Einige, wie Lorenzer, Horn u.a., sehen die Psychoanalyse als brauchbare und kompatible psychologische Theorie im Kontext der marxistischen Gesellschaftstheorie an, da Marx nur objektive gesellschaftliche Strukturen bedacht habe. Diese Position lehnt Holzkamp ebenso ab, wie die einiger orthodoxer Marxisten, die die Entwicklung marxistisch psychologischer Theorien grundsätzlich mit der Begründung ablehnen, subjektwissenschaftliche Ansätze seien als solche illegitim, da die Aufgabe der Bestimmung der Individualität und Subjektivität des Menschen durch die ökonomische Theorie von Marx zu erklären sei.
Warum steht Holzkamp in der Reihe der marxistisch orientierten Theoretiker zwischen zwei Extremen?
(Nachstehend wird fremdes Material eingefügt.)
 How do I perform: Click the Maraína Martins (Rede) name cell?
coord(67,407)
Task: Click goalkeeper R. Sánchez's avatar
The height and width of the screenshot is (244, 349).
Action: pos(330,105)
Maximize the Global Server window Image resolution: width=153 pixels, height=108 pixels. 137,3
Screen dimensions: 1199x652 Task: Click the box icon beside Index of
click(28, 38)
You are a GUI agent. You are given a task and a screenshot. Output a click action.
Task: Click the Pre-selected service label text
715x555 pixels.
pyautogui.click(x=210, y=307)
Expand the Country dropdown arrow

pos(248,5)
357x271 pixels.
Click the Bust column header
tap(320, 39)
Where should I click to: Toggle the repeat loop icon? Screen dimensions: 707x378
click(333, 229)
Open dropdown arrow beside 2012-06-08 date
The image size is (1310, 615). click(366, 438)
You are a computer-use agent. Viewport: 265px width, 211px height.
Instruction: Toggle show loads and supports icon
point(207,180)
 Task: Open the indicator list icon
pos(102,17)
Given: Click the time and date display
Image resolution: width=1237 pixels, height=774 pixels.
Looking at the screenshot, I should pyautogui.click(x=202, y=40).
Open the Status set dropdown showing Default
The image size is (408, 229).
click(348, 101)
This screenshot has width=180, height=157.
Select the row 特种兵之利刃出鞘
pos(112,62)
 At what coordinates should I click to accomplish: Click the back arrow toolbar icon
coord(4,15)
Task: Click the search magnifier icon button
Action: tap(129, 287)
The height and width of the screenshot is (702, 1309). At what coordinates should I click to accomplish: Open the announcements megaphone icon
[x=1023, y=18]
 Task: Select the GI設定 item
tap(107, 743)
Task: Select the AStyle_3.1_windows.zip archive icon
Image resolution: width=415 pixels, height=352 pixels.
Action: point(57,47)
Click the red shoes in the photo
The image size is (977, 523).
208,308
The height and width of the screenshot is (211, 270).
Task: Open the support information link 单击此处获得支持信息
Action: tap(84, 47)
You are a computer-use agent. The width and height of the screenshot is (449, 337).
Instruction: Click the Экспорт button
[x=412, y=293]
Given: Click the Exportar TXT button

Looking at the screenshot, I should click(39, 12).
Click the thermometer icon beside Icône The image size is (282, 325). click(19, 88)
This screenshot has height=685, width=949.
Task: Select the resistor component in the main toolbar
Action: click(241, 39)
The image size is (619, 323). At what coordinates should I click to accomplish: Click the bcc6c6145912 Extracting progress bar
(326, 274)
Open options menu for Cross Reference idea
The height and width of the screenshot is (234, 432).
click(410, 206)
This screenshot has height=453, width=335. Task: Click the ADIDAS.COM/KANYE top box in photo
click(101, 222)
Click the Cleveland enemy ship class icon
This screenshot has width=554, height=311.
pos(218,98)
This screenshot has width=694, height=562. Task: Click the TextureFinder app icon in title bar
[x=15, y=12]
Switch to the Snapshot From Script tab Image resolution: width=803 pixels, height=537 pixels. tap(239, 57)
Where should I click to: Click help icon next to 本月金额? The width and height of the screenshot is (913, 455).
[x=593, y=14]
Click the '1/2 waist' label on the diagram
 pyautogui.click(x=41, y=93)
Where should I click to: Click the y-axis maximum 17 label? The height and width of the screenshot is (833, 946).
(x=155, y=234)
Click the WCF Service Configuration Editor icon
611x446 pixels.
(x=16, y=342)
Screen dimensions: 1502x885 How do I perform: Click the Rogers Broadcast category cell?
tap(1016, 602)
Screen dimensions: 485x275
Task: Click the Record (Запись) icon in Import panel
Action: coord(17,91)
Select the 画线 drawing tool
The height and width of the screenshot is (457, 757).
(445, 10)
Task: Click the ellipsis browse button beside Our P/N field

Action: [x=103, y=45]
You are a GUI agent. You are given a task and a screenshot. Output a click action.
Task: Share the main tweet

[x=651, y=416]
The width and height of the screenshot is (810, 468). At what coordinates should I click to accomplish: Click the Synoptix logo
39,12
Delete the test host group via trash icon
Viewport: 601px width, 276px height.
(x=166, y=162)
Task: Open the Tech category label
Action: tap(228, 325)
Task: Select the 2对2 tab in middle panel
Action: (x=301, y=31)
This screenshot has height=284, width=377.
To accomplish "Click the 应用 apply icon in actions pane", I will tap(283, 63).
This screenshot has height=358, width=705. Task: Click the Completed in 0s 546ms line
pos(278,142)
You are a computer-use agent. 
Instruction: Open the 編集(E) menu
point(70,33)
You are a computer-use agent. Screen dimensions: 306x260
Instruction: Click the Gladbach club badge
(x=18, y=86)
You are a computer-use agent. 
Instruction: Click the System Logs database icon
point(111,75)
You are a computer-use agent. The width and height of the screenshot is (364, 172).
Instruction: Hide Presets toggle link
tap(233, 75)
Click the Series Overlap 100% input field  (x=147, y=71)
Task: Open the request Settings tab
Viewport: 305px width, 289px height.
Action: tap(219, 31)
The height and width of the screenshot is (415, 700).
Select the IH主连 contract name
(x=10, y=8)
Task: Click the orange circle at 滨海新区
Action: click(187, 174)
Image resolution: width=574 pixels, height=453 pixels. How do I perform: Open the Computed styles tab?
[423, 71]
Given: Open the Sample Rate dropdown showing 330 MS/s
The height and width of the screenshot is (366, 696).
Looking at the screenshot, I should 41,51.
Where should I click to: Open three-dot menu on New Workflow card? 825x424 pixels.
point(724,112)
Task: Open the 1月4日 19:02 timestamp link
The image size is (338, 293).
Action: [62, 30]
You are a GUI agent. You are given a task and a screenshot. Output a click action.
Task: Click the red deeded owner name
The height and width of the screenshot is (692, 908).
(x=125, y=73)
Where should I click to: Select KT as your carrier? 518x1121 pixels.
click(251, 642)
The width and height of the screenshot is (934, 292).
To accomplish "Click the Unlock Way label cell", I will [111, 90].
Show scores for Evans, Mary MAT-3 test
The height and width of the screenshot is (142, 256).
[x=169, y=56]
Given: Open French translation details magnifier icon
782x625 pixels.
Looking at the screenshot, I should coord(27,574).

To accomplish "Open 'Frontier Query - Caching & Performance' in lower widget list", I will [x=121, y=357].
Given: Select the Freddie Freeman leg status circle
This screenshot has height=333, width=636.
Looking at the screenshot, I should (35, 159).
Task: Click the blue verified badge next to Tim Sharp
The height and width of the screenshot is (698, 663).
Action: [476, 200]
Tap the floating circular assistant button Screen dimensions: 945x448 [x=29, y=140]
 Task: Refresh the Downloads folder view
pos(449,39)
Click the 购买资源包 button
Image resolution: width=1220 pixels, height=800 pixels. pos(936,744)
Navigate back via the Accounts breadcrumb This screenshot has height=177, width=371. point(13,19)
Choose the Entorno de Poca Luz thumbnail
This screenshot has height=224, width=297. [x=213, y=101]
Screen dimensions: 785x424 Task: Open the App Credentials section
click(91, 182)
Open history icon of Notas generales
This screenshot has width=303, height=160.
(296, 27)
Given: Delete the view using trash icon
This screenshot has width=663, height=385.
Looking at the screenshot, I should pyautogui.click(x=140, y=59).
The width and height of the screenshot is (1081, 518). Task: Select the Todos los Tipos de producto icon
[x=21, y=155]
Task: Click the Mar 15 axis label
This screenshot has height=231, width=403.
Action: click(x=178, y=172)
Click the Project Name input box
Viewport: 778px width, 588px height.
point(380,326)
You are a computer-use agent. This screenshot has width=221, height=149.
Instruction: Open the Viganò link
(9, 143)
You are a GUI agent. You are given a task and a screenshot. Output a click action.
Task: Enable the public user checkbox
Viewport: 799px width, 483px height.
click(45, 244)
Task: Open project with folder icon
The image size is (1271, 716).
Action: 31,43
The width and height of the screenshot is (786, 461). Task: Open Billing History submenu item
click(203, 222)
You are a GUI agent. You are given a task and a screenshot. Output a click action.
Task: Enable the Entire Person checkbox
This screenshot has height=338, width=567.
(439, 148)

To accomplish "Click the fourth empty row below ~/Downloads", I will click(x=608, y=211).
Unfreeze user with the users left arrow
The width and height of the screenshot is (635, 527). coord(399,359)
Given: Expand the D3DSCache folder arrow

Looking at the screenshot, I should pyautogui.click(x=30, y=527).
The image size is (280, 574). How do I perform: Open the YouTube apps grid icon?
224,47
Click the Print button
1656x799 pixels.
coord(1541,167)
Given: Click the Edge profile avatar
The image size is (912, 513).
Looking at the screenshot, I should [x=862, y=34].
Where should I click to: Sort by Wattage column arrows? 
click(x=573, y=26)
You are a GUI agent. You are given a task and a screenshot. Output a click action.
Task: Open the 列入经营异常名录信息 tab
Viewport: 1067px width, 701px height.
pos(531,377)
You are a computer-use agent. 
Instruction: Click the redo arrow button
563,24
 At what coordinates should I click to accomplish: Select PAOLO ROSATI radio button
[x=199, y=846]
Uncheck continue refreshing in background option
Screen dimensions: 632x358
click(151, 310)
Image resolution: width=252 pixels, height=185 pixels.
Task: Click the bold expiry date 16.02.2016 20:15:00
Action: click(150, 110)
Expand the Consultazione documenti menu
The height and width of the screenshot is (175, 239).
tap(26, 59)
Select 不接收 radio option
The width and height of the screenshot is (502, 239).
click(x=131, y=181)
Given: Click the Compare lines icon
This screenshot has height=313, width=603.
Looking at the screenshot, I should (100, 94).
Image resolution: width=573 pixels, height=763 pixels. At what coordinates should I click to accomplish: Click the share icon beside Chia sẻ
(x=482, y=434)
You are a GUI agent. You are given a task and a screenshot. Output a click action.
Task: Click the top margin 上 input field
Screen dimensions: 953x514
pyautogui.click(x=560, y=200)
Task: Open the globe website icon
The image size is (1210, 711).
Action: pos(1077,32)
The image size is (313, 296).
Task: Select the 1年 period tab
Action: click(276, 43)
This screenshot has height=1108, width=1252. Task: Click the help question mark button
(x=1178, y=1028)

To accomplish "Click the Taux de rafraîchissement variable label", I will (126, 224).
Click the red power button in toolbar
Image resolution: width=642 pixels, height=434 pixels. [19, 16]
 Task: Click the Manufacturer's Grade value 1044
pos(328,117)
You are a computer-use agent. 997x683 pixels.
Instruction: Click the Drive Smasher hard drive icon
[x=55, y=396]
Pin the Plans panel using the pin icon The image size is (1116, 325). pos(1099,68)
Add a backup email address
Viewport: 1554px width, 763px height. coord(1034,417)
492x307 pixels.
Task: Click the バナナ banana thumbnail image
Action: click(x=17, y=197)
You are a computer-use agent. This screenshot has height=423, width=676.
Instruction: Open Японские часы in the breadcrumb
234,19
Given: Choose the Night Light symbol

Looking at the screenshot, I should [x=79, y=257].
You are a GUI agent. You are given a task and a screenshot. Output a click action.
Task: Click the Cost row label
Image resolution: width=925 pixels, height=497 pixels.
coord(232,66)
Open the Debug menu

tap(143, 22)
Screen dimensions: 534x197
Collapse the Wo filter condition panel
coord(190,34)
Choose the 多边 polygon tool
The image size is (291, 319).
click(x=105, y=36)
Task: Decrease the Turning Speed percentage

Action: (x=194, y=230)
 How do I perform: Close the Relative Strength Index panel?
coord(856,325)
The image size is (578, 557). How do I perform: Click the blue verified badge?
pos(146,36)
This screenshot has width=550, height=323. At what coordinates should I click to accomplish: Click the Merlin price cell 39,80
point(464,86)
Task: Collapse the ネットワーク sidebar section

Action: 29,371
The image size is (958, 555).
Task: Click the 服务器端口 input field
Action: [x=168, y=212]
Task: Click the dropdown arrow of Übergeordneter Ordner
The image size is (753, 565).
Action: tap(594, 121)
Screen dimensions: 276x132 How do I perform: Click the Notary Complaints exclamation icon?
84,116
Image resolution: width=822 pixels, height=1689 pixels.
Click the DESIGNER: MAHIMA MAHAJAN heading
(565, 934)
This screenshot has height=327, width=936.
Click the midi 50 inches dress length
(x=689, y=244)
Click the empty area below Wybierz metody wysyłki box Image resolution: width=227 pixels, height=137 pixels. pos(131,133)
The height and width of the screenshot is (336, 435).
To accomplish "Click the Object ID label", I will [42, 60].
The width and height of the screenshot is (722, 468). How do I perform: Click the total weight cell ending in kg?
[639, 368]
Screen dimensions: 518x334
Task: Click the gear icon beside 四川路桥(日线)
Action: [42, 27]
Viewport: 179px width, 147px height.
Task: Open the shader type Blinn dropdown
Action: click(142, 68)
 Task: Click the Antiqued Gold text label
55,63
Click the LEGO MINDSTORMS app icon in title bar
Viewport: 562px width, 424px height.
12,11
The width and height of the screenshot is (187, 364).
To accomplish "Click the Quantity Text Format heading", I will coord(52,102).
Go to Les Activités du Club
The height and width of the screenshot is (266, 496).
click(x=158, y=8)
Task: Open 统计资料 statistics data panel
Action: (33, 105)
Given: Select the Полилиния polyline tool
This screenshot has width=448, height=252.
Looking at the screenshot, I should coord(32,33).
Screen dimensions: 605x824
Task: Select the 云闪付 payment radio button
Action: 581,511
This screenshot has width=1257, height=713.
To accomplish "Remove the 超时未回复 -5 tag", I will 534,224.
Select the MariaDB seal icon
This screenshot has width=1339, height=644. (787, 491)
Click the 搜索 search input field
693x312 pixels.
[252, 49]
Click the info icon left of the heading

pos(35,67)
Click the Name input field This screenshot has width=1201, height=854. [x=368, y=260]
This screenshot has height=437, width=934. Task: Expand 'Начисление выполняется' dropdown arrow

Er hält eine Kritische Psychologie als marxistische Individualwissenschaft für möglich und notwendig, ordnet sie jedoch der marxistischen gesellschaftlich-historischen Analyse unter (1977, S. 64). Die Forschungsthematik der Kritischen Psychologie innerhalb des wissenschaftlichen Sozialismus ergibt sich für Holzkamp daraus, dass „Individuen permanentes Resultat ihrer individualgeschichtlichen Entwicklung sind, eines Prozesses, der zwar mit dem gesellschaftlich-historischen Entwicklungsprozess eng verflochten, aber dennoch von ihm unterscheidbar ist“ (S. 65). Aus gesellschaftlicher Sicht sind diese individuellen Entwicklungen nur „quasi ein mikroskopischer Aspekt des historischen Prozesses selbst“ (S. 65).
Wer gilt als Begründer der Verstehenden Psychologie?
Als Begründer der Verstehenden Psychologie wird heute Wilhelm Dilthey (1833 – 1911) angesehen. Doch hat Dilthey selbst diesen Begriff nicht geprägt und nicht gebraucht. Dilthey sprach von „Realpsychologie“ (1865) und dann von „beschreibender und zergliedernder Psychologie“ (1894) und zuletzt von „Strukturpsychologie“ (Nachlassfragment).